Treasurer Nancy K. Kopp stopped issuing checks to the two Cabinet secretaries when the new fiscal year started last month, saying she had no choice because a provision in the state budget bill passed by the General Assembly forbids payments to administration appointees who were nominated but not confirmed by the Maryland Senate. Attorney General Brian E. Frosh's office has issued an opinion that Hogan had the right to reappoint the two officials but that the budget language also is constitutional.
Hogan has disagreed and vowed to fight for his appointees.
Chief Deputy Treasurer Bernadette T. Benik said her office does not comment on pending litigation and the attorney general would defend her agency in court. A spokeswoman for Frosh said the attorney general's office is reviewing the lawsuit.
Lawyers for Schrader and Peters wrote in the lawsuit that the General Assembly had violated the state's separation of powers provisions and unconstitutionally written a law specifically targeting them. The lawyers also wrote that Kopp did not have the power to withhold her signature from the paychecks.
They are asking a judge to order the treasurer to pay Schrader and Peters and rule that the Assembly acted unlawfully.
"The case presents important constitutional questions about the separation of powers which obviously need resolution," said Timothy Maloney, a lawyer for the two appointees.
Hogan has accused Maryland Senate President Thomas V. Mike Miller, a Democrat who represents parts of Calvert and Prince George's counties, of unethically holding the appointments hostage to gain leverage in an unrelated matter. Miller denies that.
In a statement released Thursday, Miller said, "Hogan neither appreciates or understands the concept of divided government adopted by our forefathers and embedded in our Constitution with its carefully balanced system of checks and balances."
Miller said he could not comment further because Maloney has previously represented him and his family and is on retainer with Miller's law firm. He said that conflict "needs to be resolved before this case moves forward."
The governor nominated Peters and Schrader to their jobs in 2016, but when their confirmation by the Senate appeared in doubt this year, Hogan withdrew the nominations. He reappointed them to their jobs after the legislature adjourned for the year in April.
Maryland senators, who anticipated the reappointments, argued that the action would circumvent their constitutional responsibility to advise and consent to the governor's appointments.

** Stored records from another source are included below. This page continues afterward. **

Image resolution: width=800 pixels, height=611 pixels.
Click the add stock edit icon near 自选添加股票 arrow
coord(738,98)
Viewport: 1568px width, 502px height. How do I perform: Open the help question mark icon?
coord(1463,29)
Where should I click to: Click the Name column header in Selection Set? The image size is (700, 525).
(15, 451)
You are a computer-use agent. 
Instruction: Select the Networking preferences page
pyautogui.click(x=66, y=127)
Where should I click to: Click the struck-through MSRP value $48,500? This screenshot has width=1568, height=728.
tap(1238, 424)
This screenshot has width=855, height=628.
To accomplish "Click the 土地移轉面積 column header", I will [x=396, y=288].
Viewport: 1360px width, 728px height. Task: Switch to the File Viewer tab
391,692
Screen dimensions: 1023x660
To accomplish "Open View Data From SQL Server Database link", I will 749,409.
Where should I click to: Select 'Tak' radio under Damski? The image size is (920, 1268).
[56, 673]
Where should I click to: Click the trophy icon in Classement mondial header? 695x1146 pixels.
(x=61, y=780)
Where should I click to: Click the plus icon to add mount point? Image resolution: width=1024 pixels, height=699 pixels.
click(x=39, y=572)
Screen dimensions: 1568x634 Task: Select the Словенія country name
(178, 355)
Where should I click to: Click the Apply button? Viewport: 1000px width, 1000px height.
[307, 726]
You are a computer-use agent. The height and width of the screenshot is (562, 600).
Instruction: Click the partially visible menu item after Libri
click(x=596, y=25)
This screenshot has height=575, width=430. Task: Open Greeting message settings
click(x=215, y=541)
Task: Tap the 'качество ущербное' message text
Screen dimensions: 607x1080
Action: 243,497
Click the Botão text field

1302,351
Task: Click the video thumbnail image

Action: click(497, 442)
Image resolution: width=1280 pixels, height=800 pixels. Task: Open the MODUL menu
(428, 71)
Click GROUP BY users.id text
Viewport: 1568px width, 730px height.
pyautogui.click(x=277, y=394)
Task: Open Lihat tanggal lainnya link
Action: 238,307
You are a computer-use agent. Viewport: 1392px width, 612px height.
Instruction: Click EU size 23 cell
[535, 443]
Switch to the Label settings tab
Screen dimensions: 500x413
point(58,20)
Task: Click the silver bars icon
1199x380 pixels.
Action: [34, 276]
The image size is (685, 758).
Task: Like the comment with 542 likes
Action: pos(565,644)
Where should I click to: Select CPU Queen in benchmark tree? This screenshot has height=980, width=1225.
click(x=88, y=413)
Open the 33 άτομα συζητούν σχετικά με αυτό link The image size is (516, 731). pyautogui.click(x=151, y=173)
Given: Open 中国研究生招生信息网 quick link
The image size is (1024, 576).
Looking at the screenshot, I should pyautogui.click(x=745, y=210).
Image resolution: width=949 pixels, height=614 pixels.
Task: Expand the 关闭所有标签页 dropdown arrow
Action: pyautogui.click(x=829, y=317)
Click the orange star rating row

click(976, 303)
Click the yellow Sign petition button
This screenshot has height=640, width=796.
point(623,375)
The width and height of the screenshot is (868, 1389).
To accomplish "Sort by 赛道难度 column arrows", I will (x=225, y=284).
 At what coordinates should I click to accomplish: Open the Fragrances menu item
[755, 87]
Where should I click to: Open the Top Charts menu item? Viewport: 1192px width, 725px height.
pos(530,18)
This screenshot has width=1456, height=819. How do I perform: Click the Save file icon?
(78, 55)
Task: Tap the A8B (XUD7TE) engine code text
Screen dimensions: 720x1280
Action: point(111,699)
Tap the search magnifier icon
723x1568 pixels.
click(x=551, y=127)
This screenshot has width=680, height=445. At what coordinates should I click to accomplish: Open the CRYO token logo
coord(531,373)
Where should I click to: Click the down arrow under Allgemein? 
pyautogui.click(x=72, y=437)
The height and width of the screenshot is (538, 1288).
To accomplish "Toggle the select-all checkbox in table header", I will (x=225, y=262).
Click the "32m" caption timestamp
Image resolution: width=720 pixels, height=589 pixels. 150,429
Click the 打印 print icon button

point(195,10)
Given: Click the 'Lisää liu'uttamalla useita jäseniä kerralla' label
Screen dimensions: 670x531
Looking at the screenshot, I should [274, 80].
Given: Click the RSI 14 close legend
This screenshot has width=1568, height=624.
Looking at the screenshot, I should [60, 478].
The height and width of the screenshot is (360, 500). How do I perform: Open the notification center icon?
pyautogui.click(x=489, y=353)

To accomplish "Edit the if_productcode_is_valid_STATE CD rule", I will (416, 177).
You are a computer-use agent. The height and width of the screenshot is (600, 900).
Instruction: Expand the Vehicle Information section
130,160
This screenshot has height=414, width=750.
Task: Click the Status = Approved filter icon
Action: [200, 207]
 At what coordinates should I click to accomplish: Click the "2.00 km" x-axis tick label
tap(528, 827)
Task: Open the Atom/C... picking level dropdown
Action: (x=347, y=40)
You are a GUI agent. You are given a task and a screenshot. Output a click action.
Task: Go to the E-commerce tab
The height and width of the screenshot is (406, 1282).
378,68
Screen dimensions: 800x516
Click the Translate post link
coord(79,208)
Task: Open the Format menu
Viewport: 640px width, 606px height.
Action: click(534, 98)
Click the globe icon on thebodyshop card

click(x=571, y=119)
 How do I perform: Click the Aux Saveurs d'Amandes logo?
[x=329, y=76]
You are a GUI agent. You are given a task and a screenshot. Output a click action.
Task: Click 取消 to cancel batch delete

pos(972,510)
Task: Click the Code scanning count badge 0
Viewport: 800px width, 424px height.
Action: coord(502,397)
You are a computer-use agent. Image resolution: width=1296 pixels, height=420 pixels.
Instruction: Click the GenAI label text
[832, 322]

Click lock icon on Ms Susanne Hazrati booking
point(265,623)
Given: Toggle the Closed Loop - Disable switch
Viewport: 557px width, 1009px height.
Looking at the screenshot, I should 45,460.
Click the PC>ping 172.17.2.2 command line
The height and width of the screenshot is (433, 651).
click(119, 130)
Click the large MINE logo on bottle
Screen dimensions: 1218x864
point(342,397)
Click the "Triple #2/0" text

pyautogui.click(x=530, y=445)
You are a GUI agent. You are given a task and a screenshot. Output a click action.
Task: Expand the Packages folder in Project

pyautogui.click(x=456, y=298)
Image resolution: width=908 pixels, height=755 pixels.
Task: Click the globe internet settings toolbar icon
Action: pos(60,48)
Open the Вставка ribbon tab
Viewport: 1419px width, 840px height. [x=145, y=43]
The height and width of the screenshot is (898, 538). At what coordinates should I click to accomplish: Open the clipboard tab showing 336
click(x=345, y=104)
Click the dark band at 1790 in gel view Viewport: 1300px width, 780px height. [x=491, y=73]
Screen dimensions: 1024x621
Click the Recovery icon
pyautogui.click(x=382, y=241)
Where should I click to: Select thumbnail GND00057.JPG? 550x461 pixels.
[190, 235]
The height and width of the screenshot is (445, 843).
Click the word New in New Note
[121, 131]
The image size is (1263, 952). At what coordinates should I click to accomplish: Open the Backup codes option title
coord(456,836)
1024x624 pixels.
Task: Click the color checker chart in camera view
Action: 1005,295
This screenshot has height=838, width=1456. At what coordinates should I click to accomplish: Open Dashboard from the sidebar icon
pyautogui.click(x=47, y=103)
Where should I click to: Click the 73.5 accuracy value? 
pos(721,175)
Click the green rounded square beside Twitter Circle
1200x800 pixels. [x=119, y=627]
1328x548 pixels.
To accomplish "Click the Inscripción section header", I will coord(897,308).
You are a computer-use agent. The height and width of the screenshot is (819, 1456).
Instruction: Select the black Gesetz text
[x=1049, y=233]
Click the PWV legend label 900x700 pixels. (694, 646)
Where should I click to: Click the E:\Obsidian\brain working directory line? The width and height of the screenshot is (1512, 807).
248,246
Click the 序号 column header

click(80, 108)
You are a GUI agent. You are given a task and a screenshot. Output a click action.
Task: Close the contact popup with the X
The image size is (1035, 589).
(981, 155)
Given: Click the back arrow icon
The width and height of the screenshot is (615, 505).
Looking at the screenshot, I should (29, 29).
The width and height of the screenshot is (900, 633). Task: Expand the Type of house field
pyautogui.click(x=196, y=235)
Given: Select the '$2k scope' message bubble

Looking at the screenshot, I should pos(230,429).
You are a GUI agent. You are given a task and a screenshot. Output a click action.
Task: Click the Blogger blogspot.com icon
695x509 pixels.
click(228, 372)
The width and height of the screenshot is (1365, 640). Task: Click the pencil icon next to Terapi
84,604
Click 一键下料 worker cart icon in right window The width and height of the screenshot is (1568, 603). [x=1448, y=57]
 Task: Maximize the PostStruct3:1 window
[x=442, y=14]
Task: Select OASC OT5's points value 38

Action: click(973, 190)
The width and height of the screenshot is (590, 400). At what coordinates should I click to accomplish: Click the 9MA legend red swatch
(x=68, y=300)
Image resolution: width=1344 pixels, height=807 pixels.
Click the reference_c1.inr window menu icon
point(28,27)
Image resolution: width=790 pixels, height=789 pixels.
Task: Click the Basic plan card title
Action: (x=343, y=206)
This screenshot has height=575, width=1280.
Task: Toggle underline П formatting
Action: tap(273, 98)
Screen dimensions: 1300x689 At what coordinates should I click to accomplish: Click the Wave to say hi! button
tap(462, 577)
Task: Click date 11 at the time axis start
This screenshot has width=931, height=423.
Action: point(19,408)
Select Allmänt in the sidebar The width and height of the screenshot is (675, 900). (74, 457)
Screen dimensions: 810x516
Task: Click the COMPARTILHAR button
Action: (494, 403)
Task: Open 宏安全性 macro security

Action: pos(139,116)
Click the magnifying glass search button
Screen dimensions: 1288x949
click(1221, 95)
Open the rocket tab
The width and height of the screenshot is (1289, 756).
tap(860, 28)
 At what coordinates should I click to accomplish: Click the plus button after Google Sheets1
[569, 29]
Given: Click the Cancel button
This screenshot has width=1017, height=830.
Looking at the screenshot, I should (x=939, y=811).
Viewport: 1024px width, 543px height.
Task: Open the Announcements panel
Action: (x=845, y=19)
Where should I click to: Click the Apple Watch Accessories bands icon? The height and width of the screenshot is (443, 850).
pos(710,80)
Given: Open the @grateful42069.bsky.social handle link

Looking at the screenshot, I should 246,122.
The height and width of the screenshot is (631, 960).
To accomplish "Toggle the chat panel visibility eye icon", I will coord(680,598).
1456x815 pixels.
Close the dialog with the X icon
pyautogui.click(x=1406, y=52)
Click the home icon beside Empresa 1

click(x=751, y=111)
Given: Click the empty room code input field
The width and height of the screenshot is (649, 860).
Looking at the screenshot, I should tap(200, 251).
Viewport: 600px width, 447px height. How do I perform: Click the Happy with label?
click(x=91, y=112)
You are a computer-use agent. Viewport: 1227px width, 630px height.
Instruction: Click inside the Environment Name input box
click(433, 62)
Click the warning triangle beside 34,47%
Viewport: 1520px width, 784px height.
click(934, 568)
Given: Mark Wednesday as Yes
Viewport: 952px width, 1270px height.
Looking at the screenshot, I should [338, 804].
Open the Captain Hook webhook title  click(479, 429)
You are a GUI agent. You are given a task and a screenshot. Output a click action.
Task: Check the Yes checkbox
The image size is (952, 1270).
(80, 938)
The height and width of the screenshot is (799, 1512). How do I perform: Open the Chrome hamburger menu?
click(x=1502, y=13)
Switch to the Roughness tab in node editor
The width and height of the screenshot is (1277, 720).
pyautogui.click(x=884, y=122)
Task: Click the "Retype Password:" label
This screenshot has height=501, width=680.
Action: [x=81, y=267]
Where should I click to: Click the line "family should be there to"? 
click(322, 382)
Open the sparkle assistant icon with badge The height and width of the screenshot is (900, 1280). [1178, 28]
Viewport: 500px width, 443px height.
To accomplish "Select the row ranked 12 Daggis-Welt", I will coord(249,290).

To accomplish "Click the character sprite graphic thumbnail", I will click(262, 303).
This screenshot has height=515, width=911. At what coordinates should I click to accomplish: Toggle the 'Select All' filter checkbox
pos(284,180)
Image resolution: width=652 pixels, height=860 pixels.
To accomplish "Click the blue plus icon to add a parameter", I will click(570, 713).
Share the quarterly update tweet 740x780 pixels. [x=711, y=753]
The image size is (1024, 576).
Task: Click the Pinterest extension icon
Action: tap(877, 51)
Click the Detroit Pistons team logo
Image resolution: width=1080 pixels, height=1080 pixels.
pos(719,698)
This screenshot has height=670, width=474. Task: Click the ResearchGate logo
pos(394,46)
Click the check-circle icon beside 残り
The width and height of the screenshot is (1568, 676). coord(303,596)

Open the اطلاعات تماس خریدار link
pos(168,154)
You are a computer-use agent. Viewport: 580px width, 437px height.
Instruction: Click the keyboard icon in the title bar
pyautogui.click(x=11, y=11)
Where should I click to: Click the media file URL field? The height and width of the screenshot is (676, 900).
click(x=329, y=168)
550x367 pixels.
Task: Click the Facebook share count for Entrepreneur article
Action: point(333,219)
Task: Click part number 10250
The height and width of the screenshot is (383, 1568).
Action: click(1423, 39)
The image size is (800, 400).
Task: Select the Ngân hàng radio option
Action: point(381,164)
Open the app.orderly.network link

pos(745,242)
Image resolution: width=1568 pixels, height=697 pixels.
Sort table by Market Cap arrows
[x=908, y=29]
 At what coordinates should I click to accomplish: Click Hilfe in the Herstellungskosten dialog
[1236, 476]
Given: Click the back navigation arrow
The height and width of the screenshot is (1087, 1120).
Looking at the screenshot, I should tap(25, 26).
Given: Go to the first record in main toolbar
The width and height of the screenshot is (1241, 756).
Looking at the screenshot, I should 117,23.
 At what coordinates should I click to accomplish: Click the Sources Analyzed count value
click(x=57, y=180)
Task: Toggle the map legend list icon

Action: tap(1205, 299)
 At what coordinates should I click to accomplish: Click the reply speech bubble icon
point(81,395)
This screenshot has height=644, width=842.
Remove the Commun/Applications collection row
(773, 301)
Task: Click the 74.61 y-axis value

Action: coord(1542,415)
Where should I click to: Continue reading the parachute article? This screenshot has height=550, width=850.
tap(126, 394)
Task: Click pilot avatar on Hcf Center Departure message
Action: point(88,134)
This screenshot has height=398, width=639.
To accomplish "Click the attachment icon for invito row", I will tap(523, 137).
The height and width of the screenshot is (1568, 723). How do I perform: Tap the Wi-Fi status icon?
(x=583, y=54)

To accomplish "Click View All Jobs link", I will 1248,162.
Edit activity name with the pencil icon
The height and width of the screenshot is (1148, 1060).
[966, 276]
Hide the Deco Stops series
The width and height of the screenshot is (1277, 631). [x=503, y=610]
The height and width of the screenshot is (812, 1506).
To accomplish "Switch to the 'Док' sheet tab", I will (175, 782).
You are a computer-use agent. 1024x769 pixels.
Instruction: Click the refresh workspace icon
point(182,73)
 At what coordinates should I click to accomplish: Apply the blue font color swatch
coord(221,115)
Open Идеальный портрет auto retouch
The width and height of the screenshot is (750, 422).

They persuaded other legislators to withhold salaries from recess appointees who had been rejected or not voted on by the Senate.
That's not allowed, the nominees' lawyers say.
"The Constitution does not prohibit the Governor from or limit the Governor's power to reappoint withdrawn candidates as he did here," they wrote the lawsuit. "The Governor has wide discretion in nominating candidates for public office, including the ability to withdraw nominees that have not been voted on by the Senate."
Hogan's spokesman said the administration "fully supports" the suit.
"These secretaries are legally serving in their positions and the state has a legal obligation to pay them," spokesman Doug Mayer said in a statement. "The actions that are currently being taken to prevent these hard working public servants from being paid are illegal, unconstitutional, and outrageous."
Schrader earned an annual salary of $174,417. Peters earned $137,749.
Last month, Hogan accused Miller of demanding that the administration block a state commission's decision to allow open-heart surgery at Anne Arundel Medical Center. Miller and others say the open-heart program would compete with a similar program at a planned teaching hospital in Prince George's County.
Hogan said Miller threatened to hold up Schrader's confirmation unless the governor intervened in the open-heart surgery decision, which was made by the Maryland Health Care Commission. Hogan said he refused to intervene.
Miller has called the accusations "an outright lie."
A Prince George's County circuit judge in June stopped Anne Arundel Medical Center from opening its cardiac surgery program after two hospitals challenged the commission's decision to allow it. The judge is reviewing that decision.
Baltimore Sun reporter Ian Duncan contributed to this article.